Answer: The ratio of their radii is 22:13. Explain
This is a question about how the length of a circular arc relates to the angle it makes at the center and the circle's radius. It's like thinking about how a piece of pizza crust changes if you make the slice wider or narrower while keeping the crust length the same. The solving step is:

1. **Understand the relationship:** Imagine you have two pizza slices, and the crust part (that's the arc length!) is exactly the same length for both. If one slice is really narrow (smaller angle), then the pizza itself must be from a really big pizza (larger radius) to have that much crust length. But if the other slice is super wide (larger angle), then it must come from a smaller pizza (smaller radius) to have the *same* amount of crust. So, for the same arc length, the angle and the radius work opposite to each other – if one goes up, the other goes down! This is called an inverse relationship.
2. **Set up the ratio:** Since the angle and radius have this opposite relationship when the arc length is the same, the ratio of the radii will be the inverse of the ratio of the angles.
We have angles 65 degrees and 110 degrees.
So, if we call the radius for the 65-degree angle 'r1' and the radius for the 110-degree angle 'r2', then:
r1 : r2 = 110 degrees : 65 degrees
(It's like switching the numbers!)
3. **Simplify the ratio:** Now we just need to simplify the ratio 110:65. Both numbers can be divided by 5.
110 ÷ 5 = 22
65 ÷ 5 = 13
So, the ratio of their radii is 22:13.

Alternative answer

Answer: The ratio of their radii is 22:13. Explain
This is a question about the relationship between arc length, central angle, and radius in a circle . The solving step is:

First, we know that the length of an arc (L) in a circle is related to its radius (r) and the central angle (θ) it subtends by the formula:
L = (θ / 360°) * 2πr.

We are given two circles with arcs of the same length. Let's call this length 'L'.
For the first circle:
The central angle (θ1) is 65°.
Its radius is r1.
So, L = (65° / 360°) * 2πr1.

For the second circle:
The central angle (θ2) is 110°.
Its radius is r2.
So, L = (110° / 360°) * 2πr2.

Since the arc lengths are the same, we can set the two expressions for L equal to each other:
(65° / 360°) * 2πr1 = (110° / 360°) * 2πr2

Look! A lot of things on both sides are the same!
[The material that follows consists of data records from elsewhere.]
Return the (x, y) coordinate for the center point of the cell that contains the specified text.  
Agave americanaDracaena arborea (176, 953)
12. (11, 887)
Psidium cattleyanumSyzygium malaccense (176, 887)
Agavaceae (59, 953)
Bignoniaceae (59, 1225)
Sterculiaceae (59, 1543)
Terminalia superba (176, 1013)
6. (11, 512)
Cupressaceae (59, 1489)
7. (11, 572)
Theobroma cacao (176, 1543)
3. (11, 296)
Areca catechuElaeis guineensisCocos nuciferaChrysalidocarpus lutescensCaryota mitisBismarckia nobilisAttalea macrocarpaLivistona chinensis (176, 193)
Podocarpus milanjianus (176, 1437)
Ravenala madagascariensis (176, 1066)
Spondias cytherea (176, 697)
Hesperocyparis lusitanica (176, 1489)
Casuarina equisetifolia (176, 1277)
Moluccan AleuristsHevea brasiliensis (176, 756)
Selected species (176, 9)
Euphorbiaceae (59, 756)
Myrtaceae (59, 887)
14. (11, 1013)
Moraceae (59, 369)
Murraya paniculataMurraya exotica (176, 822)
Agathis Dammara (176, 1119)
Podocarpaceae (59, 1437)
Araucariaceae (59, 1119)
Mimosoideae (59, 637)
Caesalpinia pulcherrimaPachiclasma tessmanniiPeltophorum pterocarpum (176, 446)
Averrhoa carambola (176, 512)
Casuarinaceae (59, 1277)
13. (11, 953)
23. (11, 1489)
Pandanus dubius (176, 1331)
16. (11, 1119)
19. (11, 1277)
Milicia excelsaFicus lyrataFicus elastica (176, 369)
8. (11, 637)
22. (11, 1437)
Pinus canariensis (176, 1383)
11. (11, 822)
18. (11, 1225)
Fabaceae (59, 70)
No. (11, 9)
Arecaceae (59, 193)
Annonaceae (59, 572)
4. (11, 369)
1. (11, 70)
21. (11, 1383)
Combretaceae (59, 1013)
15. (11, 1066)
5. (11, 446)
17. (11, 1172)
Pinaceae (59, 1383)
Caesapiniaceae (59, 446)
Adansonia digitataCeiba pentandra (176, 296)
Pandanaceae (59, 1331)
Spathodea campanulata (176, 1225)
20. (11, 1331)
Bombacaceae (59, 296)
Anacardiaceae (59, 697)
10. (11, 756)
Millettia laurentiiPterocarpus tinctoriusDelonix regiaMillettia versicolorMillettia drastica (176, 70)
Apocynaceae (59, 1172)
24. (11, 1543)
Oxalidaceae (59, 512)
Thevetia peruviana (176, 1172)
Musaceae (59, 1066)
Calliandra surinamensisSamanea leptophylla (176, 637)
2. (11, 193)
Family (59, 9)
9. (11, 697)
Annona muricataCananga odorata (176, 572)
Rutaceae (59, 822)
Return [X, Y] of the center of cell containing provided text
The "( / 360°) * 2π" part is on both sides, so we can cancel it out. This simplifies our equation to:
65 * r1 = 110 * r2

Now, we want to find the ratio of their radii, which we can write as r1 / r2. To do this, we rearrange the equation:
r1 / r2 = 110 / 65

Finally, we simplify the fraction 110/65. Both numbers are divisible by 5:
110 ÷ 5 = 22
65 ÷ 5 = 13

So, the ratio of their radii is 22/13, or 22:13.